◆ **RECORDS FOR THIS EXERCISE**

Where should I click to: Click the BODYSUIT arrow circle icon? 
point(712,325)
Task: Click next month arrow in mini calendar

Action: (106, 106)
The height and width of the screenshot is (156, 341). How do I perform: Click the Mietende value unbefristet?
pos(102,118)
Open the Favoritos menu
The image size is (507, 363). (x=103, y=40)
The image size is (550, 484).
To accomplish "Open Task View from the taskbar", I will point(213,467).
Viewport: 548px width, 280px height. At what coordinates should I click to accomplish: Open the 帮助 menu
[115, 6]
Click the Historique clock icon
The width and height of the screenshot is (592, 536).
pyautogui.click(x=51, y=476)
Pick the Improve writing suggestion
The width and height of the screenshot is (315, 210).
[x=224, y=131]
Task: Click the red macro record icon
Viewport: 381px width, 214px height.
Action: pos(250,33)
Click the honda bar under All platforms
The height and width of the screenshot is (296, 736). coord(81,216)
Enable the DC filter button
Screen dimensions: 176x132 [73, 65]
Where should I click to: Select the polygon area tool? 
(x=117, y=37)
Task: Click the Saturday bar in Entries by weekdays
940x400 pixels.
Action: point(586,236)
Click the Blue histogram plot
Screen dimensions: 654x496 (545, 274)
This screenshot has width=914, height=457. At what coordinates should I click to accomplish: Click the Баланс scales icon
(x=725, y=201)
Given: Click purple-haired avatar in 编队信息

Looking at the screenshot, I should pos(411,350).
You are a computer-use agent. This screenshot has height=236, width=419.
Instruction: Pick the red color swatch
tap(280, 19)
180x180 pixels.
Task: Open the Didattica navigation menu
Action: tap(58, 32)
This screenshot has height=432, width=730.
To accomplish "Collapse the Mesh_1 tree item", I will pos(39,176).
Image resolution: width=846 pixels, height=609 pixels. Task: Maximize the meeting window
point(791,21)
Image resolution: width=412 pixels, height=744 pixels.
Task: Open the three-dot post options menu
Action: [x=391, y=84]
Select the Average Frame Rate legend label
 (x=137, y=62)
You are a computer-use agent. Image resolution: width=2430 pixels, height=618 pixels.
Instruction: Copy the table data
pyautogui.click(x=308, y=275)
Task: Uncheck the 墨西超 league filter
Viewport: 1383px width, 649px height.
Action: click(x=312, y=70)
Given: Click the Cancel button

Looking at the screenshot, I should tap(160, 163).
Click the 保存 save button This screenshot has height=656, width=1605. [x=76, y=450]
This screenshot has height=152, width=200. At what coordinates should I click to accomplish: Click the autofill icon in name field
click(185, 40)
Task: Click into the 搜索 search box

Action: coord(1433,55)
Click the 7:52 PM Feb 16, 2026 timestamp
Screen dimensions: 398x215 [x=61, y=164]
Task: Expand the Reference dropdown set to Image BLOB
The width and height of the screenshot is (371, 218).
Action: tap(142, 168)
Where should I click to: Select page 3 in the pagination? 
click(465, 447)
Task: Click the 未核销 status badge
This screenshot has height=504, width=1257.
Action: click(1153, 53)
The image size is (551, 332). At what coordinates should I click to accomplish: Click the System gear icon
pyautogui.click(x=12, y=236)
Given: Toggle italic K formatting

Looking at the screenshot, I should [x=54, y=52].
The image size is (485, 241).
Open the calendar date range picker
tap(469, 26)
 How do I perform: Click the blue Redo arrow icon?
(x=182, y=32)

◆ **TASK TO COMPLETE**
Only the number is needed here: how many lines of the records contain "computer"?

◆ **OUTPUT OF THE EXERCISE**
2